- **Problem**
Copy out each line of the material that includes the word "beside".

- **Input for this task**
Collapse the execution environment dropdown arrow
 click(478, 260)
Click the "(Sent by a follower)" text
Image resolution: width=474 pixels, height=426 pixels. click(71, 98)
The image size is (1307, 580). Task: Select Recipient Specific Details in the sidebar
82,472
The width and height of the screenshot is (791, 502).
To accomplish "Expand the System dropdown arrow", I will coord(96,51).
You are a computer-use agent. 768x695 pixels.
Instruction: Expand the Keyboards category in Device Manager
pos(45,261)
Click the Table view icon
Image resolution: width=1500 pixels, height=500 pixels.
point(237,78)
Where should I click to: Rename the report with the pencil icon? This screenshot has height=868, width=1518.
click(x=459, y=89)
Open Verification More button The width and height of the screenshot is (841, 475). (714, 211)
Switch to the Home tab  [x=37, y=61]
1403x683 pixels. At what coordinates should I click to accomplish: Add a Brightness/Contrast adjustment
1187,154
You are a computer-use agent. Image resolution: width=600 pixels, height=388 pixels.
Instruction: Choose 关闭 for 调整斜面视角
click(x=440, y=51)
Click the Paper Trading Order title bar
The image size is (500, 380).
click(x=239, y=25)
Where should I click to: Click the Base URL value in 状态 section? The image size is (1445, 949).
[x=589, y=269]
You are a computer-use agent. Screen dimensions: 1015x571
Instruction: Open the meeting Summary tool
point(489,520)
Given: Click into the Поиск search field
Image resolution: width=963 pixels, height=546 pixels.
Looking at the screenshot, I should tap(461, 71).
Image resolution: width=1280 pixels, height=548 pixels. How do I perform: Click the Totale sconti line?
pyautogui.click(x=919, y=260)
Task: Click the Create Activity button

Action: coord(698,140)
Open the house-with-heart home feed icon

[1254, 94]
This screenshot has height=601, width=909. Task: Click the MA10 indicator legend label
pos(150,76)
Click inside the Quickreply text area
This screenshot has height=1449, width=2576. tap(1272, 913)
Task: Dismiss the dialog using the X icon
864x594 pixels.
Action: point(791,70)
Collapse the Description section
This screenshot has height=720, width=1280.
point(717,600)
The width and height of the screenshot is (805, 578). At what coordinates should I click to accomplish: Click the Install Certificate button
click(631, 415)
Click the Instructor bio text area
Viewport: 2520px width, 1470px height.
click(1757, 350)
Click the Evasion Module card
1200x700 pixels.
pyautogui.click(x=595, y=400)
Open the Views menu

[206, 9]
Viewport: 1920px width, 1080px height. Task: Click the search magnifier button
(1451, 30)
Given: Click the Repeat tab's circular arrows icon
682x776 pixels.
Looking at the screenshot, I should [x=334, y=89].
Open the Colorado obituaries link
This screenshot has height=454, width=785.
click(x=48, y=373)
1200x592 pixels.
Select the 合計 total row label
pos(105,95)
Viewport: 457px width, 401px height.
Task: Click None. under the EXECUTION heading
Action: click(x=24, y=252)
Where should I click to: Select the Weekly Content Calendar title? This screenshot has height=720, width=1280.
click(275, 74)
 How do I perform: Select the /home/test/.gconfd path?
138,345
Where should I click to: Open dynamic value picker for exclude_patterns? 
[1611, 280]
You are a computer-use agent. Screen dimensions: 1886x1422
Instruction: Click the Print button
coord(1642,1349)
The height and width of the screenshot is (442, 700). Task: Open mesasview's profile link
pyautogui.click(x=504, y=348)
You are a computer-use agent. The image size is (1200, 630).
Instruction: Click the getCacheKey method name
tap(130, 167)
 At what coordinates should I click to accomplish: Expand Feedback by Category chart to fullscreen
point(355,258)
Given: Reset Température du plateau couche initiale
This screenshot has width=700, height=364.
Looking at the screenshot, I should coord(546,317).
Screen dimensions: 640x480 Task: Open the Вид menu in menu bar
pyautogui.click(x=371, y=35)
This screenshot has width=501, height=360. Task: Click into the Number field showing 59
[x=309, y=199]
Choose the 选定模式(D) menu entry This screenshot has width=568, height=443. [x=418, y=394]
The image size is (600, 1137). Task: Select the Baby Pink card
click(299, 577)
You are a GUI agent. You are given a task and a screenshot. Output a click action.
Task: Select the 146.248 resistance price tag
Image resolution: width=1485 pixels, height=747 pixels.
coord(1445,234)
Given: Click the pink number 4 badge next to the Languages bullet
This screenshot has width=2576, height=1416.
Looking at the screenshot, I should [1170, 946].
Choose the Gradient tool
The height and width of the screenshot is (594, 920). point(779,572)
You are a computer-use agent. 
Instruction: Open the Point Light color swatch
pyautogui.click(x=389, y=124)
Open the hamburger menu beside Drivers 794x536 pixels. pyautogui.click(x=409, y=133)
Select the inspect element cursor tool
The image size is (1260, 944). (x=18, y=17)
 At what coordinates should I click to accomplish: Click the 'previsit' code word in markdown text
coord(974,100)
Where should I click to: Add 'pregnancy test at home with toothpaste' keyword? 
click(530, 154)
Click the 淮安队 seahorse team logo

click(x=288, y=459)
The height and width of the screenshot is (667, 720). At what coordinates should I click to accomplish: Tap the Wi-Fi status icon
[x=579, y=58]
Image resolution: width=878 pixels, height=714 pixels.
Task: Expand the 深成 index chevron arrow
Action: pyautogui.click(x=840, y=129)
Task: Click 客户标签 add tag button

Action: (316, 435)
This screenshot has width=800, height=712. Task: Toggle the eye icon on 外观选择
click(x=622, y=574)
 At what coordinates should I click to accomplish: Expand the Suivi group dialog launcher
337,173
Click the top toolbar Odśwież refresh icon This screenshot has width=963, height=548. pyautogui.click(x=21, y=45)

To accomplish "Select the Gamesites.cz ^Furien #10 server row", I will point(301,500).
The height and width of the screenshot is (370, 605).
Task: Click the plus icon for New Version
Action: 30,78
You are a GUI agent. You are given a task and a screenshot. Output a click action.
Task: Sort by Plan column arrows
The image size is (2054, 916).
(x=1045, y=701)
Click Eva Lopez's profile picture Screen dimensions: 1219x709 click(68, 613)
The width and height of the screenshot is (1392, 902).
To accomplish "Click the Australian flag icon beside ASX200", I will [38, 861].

- **Answer to the exercise**
Open the hamburger menu beside Drivers 794x536 pixels. pyautogui.click(x=409, y=133)
To accomplish "Click the Australian flag icon beside ASX200", I will [38, 861].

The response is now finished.